The arc length is always longer than the chord length for the same central angle (unless the angle is 0°, in which case both are 0). As the central angle increases, the difference between the arc length and chord length also increases.

4. Small Angle Approximations

For very small central angles (θ < 10°), the following approximations can be useful:

  • Arc Length (L) ≈ r × θ (where θ is in radians)
  • Chord Length (C) ≈ 2r × sin(θ/2) ≈ r × θ (for small θ)
  • Segment Height (h) ≈ r × (θ² / 8) (where θ is in radians)

These approximations simplify calculations when high precision is not required.

5. Practical Applications in CAD Software

If you are using Computer-Aided Design (CAD) software, understanding arc and chord properties can help you create more accurate models. For example:

  • Use the arc length to define the length of a curved edge.
  • Use the chord length to ensure straight edges align correctly with curved sections.
  • Use the segment height to verify the depth of a circular cut or groove.

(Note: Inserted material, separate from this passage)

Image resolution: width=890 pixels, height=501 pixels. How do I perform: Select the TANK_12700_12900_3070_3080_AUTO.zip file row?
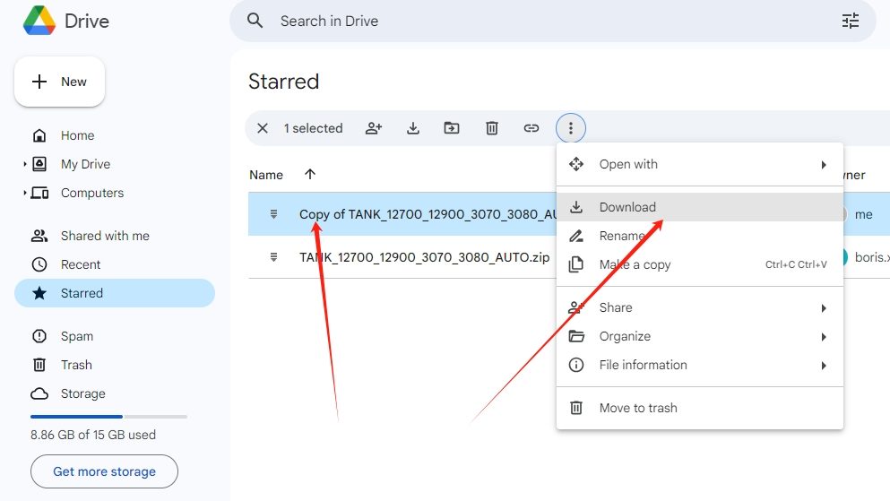coord(424,257)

6. Handling Large Central Angles

For central angles greater than 180°, the segment height (sagitta) is calculated as:

h = r + √(r² - (C/2)²)

This is because the segment height extends beyond the center of the circle for angles greater than 180°.

7. Use Trigonometry for Precision

When working with very precise measurements, use the trigonometric functions (sine, cosine, arcsine, etc.) in radians for higher accuracy. Most programming languages and calculators support radian mode, which is essential for precise calculations.

Interactive FAQ

What is the difference between an arc and a chord?

An arc is a curved portion of the circumference of a circle, defined by a central angle. A chord is a straight line connecting two points on the circumference. The arc length is always longer than the chord length for the same central angle (unless the angle is 0°).

How do I calculate the arc length if I only know the chord length and radius?

First, calculate the central angle using the formula: θ = 2 × arcsin(C / (2r)), where C is the chord length and r is the radius. Then, use the arc length formula: L = (θ / 360) × 2πr. The calculator can perform these steps automatically.

Can the segment height be greater than the radius?

No, the segment height (sagitta) cannot be greater than the radius for central angles less than or equal to 180°. For angles greater than 180°, the segment height is calculated differently and can exceed the radius.

What happens if I enter a chord length longer than the diameter?

The calculator will indicate an error because a chord cannot be longer than the diameter of the circle. The maximum possible chord length is equal to the diameter (2r), which occurs when the central angle is 180°.

How is the central angle related to the arc length?

The central angle is directly proportional to the arc length. The larger the central angle, the longer the arc length. The relationship is given by the formula: L = (θ / 360) × 2πr, where L is the arc length, θ is the central angle, and r is the radius.

Can I use this calculator for non-circular shapes?

No, this calculator is specifically designed for circular arcs and chords. For other shapes (e.g., ellipses, parabolas), different formulas and tools are required.

Why is the segment height important in engineering?

The segment height (sagitta) is critical in designing curved structures like arches, domes, and tunnels. It helps determine the depth of the curve, which affects the structural integrity and aesthetic appeal of the design. For example, in bridge construction, the sagitta ensures the arch can support the intended load.